Both parts of the problem result in the same proportion because the 60-minute passenger arrival window is a multiple of the 15-minute train arrival cycle, meaning the pattern of which train is next consistently gives A two-thirds of the time.
Alex Miller
Answer: (a) 2/3 (b) 2/3
Explain This is a question about understanding time intervals and finding patterns. The solving step is: First, let's figure out when the trains arrive. Trains for A: 7:00 AM, 7:15 AM, 7:30 AM, 7:45 AM, 8:00 AM, 8:15 AM, and so on (every 15 minutes).
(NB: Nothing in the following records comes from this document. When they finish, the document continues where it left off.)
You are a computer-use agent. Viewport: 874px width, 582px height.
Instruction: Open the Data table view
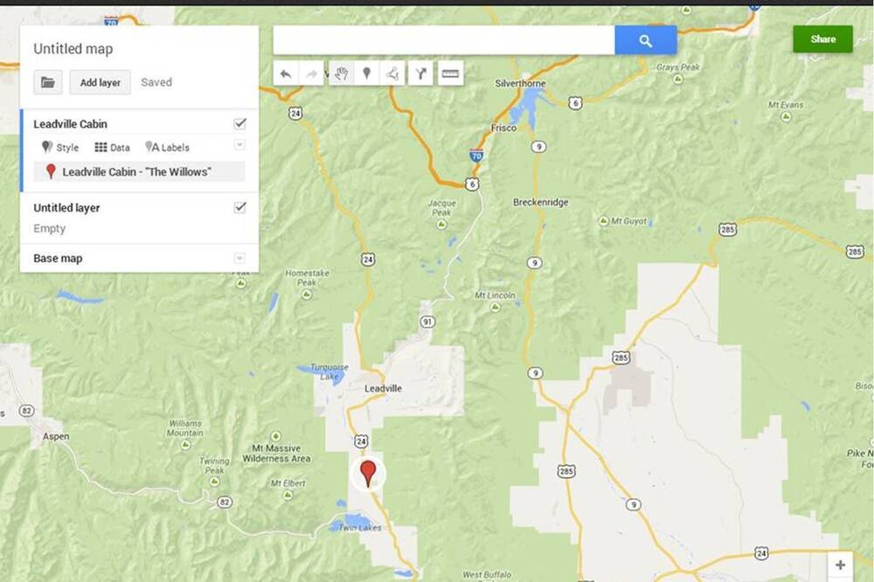click(112, 147)
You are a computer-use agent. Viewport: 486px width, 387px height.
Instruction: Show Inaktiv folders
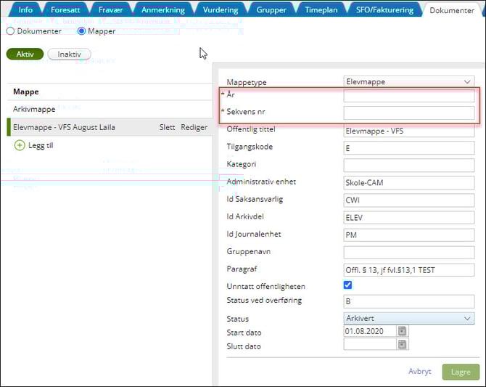coord(69,54)
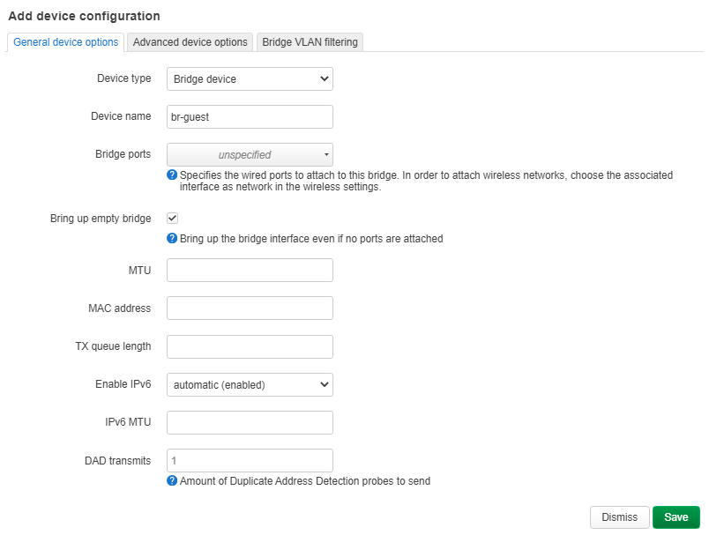The height and width of the screenshot is (535, 709).
Task: Click the Dismiss button
Action: tap(619, 517)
Trains for B: 7:05 AM, 7:20 AM, 7:35 AM, 7:50 AM, 8:05 AM, 8:20 AM, and so on (every 15 minutes).
We need to see which train (A or B) arrives first after a passenger shows up. Imagine a passenger arriving at any point in time. They will take the next train that comes.
Let's look at a 15-minute window, since trains arrive every 15 minutes. For example, consider the time from 7:00 AM to 7:15 AM.
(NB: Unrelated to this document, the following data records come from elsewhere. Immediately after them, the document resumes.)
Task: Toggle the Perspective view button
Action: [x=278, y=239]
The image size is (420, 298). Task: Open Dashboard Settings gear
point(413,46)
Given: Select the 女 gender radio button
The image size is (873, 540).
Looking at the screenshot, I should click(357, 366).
Now, let's think about a passenger arriving at different times within this 15-minute window (from 7:00 AM up to, but not including, 7:15 AM).
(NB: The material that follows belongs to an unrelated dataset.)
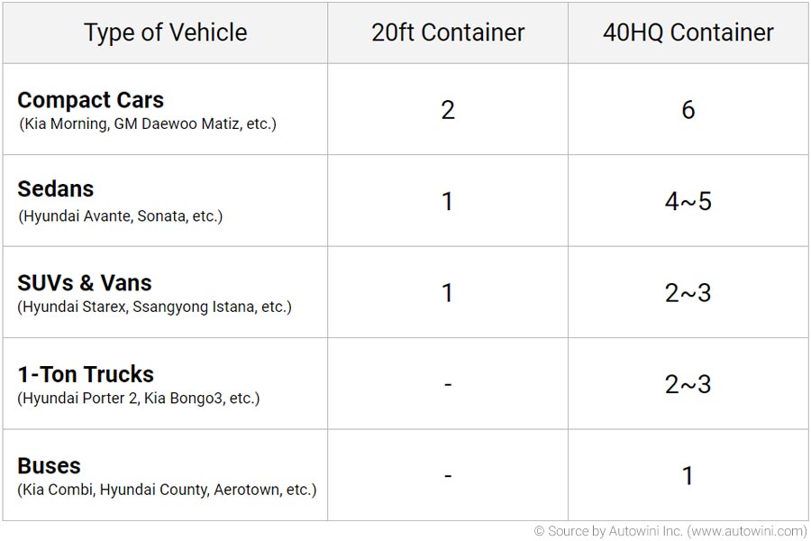The image size is (811, 541).
Task: Click the "Compact Cars" row title
Action: (x=90, y=100)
If the passenger arrives between 7:00 AM and 7:05 AM (for example, 7:01, 7:02, 7:03, 7:04): The 7:00 AM A train has already left. The next A train is at 7:15 AM. The next B train is at 7:05 AM. Since 7:05 AM is earlier than 7:15 AM, the passenger will go to destination B. This interval is 5 minutes long (from 7:00 to 7:05).
If the passenger arrives between 7:05 AM and 7:15 AM (for example, 7:06, 7:07, ..., 7:14): The 7:05 AM B train has already left. The next B train is at 7:20 AM. The next A train is at 7:15 AM. Since 7:15 AM is earlier than 7:20 AM, the passenger will go to destination A. This interval is 10 minutes long (from 7:05 to 7:15).
So, in any 15-minute period, for 5 minutes of arrival times, the passenger goes to B, and for 10 minutes of arrival times, the passenger goes to A. This pattern repeats!
Part (a): Passenger arrives between 7:00 AM and 8:00 AM. This is a total of 60 minutes (8:00 - 7:00 = 60). Since a 15-minute cycle has 10 minutes for A and 5 minutes for B, a 60-minute period has 4 such cycles (60 / 15 = 4). So, the total time the passenger goes to destination A is 4 cycles * 10 minutes/cycle = 40 minutes. The total time the passenger might arrive is 60 minutes. The proportion of time going to A is 40 minutes / 60 minutes = 4/6 = 2/3.
Part (b): Passenger arrives between 7:10 AM and 8:10 AM. This is also a total of 60 minutes (8:10 - 7:10 = 60). Even though the starting point of the hour changed, the relative pattern of train arrivals is still the same. For every 15-minute block of time, the A train is "closer" for 10 minutes of arrival times, and the B train is "closer" for 5 minutes of arrival times. Since the total arrival time interval is still 60 minutes (which is 4 sets of 15-minute cycles), the proportion will be the same. Total time going to A = 40 minutes. Total interval = 60 minutes. Proportion of time going to A = 40 minutes / 60 minutes = 4/6 = 2/3.